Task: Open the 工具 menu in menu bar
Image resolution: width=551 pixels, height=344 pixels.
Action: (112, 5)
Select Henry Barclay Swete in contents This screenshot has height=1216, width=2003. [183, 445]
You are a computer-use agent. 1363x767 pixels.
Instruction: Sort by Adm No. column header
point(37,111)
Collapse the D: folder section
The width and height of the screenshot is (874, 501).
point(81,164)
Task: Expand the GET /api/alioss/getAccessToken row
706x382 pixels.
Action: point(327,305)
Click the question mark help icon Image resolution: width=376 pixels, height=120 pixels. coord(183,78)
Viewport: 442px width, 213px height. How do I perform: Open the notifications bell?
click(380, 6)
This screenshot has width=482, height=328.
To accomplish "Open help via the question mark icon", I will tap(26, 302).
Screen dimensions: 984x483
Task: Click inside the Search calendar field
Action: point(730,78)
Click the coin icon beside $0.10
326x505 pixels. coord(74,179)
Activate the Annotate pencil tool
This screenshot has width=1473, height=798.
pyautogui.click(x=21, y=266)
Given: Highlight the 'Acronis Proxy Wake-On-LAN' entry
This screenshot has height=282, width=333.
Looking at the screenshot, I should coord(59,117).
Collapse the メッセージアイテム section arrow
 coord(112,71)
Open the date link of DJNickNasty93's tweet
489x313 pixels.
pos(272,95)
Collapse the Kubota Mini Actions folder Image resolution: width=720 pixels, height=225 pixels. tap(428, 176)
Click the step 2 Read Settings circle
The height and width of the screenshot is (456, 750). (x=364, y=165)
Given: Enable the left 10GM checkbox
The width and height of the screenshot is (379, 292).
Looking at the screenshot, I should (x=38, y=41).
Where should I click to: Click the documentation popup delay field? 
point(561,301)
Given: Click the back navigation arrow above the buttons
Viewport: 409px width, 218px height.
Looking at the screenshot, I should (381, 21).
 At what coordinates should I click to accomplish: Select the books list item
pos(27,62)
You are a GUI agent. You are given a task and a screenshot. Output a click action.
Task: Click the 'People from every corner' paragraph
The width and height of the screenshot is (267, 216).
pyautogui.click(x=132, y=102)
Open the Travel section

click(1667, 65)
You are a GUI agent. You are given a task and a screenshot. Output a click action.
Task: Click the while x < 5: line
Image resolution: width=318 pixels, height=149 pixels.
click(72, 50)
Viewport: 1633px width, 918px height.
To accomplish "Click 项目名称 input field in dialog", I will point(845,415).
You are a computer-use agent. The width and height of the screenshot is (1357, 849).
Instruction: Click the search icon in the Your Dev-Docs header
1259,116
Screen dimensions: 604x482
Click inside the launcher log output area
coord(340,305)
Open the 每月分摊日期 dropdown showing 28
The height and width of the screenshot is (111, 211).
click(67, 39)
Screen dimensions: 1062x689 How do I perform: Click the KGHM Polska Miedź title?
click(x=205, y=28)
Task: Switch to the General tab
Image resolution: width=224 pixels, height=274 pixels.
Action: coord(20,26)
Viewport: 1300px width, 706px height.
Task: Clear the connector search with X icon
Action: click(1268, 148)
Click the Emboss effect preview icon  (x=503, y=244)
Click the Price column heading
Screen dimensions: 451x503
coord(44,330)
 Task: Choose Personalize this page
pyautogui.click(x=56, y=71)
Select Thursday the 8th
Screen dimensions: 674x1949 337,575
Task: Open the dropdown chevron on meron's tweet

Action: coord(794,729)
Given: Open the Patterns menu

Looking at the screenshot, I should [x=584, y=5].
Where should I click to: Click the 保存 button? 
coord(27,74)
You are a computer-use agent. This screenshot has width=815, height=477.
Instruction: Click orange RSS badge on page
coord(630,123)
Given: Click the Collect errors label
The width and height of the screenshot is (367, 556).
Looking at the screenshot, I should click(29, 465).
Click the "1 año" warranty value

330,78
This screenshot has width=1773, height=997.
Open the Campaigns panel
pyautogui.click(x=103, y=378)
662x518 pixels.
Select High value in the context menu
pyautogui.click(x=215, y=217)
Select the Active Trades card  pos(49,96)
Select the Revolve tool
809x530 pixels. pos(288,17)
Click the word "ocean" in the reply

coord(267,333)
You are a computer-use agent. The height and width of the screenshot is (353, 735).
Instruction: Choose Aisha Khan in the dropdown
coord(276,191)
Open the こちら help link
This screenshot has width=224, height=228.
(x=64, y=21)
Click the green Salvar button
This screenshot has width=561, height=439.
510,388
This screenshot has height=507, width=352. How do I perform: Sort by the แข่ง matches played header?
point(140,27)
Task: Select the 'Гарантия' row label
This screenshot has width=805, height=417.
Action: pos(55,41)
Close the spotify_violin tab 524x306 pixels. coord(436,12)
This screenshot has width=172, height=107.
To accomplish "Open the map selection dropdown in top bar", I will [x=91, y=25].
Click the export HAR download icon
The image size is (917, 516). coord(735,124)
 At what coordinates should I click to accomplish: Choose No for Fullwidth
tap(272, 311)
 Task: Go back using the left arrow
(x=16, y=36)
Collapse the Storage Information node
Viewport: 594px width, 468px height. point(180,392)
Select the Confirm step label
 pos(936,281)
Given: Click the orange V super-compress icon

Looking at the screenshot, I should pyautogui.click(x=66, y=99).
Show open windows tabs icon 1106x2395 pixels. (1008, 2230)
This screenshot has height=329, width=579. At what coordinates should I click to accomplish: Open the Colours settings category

------------------------

__Problem description__. Extract every line above verbatim, keeping the original order.

__Completed exercise__.
Task: Open the 工具 menu in menu bar
Image resolution: width=551 pixels, height=344 pixels.
Action: (112, 5)
Select Henry Barclay Swete in contents This screenshot has height=1216, width=2003. [183, 445]
You are a computer-use agent. 1363x767 pixels.
Instruction: Sort by Adm No. column header
point(37,111)
Collapse the D: folder section
The width and height of the screenshot is (874, 501).
point(81,164)
Task: Expand the GET /api/alioss/getAccessToken row
706x382 pixels.
Action: point(327,305)
Click the question mark help icon Image resolution: width=376 pixels, height=120 pixels. coord(183,78)
Viewport: 442px width, 213px height. How do I perform: Open the notifications bell?
click(380, 6)
This screenshot has width=482, height=328.
To accomplish "Open help via the question mark icon", I will tap(26, 302).
Screen dimensions: 984x483
Task: Click inside the Search calendar field
Action: point(730,78)
Click the coin icon beside $0.10
326x505 pixels. coord(74,179)
Activate the Annotate pencil tool
This screenshot has width=1473, height=798.
pyautogui.click(x=21, y=266)
Given: Highlight the 'Acronis Proxy Wake-On-LAN' entry
This screenshot has height=282, width=333.
Looking at the screenshot, I should coord(59,117).
Collapse the メッセージアイテム section arrow
 coord(112,71)
Open the date link of DJNickNasty93's tweet
489x313 pixels.
pos(272,95)
Collapse the Kubota Mini Actions folder Image resolution: width=720 pixels, height=225 pixels. tap(428, 176)
Click the step 2 Read Settings circle
The height and width of the screenshot is (456, 750). (x=364, y=165)
Given: Enable the left 10GM checkbox
The width and height of the screenshot is (379, 292).
Looking at the screenshot, I should (x=38, y=41).
Where should I click to: Click the documentation popup delay field? 
point(561,301)
Given: Click the back navigation arrow above the buttons
Viewport: 409px width, 218px height.
Looking at the screenshot, I should (381, 21).
 At what coordinates should I click to accomplish: Select the books list item
pos(27,62)
You are a GUI agent. You are given a task and a screenshot. Output a click action.
Task: Click the 'People from every corner' paragraph
The width and height of the screenshot is (267, 216).
pyautogui.click(x=132, y=102)
Open the Travel section

click(1667, 65)
You are a GUI agent. You are given a task and a screenshot. Output a click action.
Task: Click the while x < 5: line
Image resolution: width=318 pixels, height=149 pixels.
click(72, 50)
Viewport: 1633px width, 918px height.
To accomplish "Click 项目名称 input field in dialog", I will point(845,415).
You are a computer-use agent. The width and height of the screenshot is (1357, 849).
Instruction: Click the search icon in the Your Dev-Docs header
1259,116
Screen dimensions: 604x482
Click inside the launcher log output area
coord(340,305)
Open the 每月分摊日期 dropdown showing 28
The height and width of the screenshot is (111, 211).
click(67, 39)
Screen dimensions: 1062x689 How do I perform: Click the KGHM Polska Miedź title?
click(x=205, y=28)
Task: Switch to the General tab
Image resolution: width=224 pixels, height=274 pixels.
Action: coord(20,26)
Viewport: 1300px width, 706px height.
Task: Clear the connector search with X icon
Action: click(1268, 148)
Click the Emboss effect preview icon  (x=503, y=244)
Click the Price column heading
Screen dimensions: 451x503
coord(44,330)
 Task: Choose Personalize this page
pyautogui.click(x=56, y=71)
Select Thursday the 8th
Screen dimensions: 674x1949 337,575
Task: Open the dropdown chevron on meron's tweet

Action: coord(794,729)
Given: Open the Patterns menu

Looking at the screenshot, I should [x=584, y=5].
Where should I click to: Click the 保存 button? 
coord(27,74)
You are a computer-use agent. This screenshot has width=815, height=477.
Instruction: Click orange RSS badge on page
coord(630,123)
Given: Click the Collect errors label
The width and height of the screenshot is (367, 556).
Looking at the screenshot, I should click(29, 465).
Click the "1 año" warranty value

330,78
This screenshot has width=1773, height=997.
Open the Campaigns panel
pyautogui.click(x=103, y=378)
662x518 pixels.
Select High value in the context menu
pyautogui.click(x=215, y=217)
Select the Active Trades card  pos(49,96)
Select the Revolve tool
809x530 pixels. pos(288,17)
Click the word "ocean" in the reply

coord(267,333)
You are a computer-use agent. The height and width of the screenshot is (353, 735).
Instruction: Choose Aisha Khan in the dropdown
coord(276,191)
Open the こちら help link
This screenshot has width=224, height=228.
(x=64, y=21)
Click the green Salvar button
This screenshot has width=561, height=439.
510,388
This screenshot has height=507, width=352. How do I perform: Sort by the แข่ง matches played header?
point(140,27)
Task: Select the 'Гарантия' row label
This screenshot has width=805, height=417.
Action: pos(55,41)
Close the spotify_violin tab 524x306 pixels. coord(436,12)
This screenshot has width=172, height=107.
To accomplish "Open the map selection dropdown in top bar", I will [x=91, y=25].
Click the export HAR download icon
The image size is (917, 516). coord(735,124)
 At what coordinates should I click to accomplish: Choose No for Fullwidth
tap(272, 311)
 Task: Go back using the left arrow
(x=16, y=36)
Collapse the Storage Information node
Viewport: 594px width, 468px height. point(180,392)
Select the Confirm step label
 pos(936,281)
Given: Click the orange V super-compress icon

Looking at the screenshot, I should pyautogui.click(x=66, y=99).
Show open windows tabs icon 1106x2395 pixels. (1008, 2230)
This screenshot has height=329, width=579. At what coordinates should I click to accomplish: Open the Colours settings category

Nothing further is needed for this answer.